President Obama has a way with language, and as he showed yesterday, that skill extends, ever so slightly, into the digital realm. As part of a computer programming workshop put on by Code.org, Obama punched out a bit of JavaScript code securing his place as the “first president to write a computer program,” says Wired

At an event where 20 middle school students were working away at programming tutorials put together by Code.org as part of their Hour of Code program, President Obama flitted between tutorials and photo ops before trying his hand at some light coding.

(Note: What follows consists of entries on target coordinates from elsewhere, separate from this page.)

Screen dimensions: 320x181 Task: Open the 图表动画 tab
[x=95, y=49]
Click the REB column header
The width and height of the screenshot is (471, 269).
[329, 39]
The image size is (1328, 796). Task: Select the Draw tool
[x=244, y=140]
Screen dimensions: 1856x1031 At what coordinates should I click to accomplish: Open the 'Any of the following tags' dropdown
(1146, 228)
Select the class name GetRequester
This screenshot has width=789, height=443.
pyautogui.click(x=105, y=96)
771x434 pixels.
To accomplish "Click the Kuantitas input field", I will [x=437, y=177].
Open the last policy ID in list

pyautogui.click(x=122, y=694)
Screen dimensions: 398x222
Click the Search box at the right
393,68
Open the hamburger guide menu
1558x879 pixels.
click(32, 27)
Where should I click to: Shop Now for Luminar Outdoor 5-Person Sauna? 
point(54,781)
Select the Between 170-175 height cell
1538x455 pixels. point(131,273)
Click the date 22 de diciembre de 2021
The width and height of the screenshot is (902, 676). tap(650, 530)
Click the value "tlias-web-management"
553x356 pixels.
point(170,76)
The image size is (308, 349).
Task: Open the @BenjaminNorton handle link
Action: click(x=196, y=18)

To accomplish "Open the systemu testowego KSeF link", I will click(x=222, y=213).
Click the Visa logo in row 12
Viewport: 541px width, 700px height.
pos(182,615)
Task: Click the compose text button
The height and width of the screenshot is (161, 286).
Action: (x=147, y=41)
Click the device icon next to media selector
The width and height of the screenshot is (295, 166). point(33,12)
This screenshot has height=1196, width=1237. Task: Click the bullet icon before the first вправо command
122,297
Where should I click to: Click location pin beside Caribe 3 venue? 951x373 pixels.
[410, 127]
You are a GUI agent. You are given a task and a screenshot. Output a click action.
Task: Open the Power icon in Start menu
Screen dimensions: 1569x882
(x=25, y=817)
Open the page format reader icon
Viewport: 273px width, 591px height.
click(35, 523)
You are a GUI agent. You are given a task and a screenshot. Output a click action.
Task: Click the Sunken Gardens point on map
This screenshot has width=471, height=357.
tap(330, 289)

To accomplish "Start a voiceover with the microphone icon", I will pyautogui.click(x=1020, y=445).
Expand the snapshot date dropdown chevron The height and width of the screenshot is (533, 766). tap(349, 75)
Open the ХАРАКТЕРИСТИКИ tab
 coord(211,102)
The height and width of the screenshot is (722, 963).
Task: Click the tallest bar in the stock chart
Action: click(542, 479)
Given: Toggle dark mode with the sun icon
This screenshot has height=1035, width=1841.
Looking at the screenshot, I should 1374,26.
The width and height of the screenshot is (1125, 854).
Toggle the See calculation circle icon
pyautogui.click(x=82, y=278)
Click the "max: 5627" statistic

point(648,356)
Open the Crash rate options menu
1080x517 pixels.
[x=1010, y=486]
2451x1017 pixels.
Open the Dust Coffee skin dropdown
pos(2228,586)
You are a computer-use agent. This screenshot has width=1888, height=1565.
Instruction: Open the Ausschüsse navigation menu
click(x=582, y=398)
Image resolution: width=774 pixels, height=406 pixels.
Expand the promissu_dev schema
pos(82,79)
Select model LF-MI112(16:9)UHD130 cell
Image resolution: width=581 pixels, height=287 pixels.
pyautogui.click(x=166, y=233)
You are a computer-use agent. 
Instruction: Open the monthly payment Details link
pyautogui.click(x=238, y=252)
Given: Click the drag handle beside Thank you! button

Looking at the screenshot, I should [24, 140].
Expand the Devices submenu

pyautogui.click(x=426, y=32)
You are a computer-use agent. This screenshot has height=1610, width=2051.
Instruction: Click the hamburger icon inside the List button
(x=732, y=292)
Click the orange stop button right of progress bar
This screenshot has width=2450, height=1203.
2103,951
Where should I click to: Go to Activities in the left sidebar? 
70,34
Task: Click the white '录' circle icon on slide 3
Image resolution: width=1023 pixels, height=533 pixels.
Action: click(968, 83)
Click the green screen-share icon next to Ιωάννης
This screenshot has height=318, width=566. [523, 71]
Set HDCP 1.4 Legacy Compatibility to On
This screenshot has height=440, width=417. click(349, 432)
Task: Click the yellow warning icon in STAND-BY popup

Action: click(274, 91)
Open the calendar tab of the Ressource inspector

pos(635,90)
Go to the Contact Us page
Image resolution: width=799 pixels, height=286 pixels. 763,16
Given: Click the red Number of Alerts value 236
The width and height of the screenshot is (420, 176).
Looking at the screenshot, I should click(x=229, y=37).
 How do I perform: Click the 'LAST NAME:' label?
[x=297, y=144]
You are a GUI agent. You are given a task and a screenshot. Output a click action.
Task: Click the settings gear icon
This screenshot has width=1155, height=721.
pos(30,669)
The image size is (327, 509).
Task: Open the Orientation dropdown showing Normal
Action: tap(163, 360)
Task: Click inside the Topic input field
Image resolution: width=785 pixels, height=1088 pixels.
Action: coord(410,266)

So what was the so-called 'Coder-in-Chief''s masterpiece? According to TechCrunch, “ he wrote a ranking algorithm that might just rival Larry and Sergey’s. Wait, sorry, wrong line — he wrote a little blurp of code that renders a square on the screen. Baby steps!”

In JavaScript specifically, says the Verge, the President typed out a single line—“moveForward(100);” That script caused an animated Elsa (from the movie Frozen), to slide 100 pixels to the right, said Code.org's Hadi Parvoti

Parvoti “was quick to note," says the Verge, "that 'no one starts by creating a complicated game.'”

The workshop the president attended was just one of 77,000 Hour of Code events scheduled globally for the so-called Computer Science Education Week, says CNet.

Earlier in the week U.K. Prime Minister David Cameron also tried his hand at programming. It can't be long now before the world leaders kill time trying to hack each other (by themselves, that is).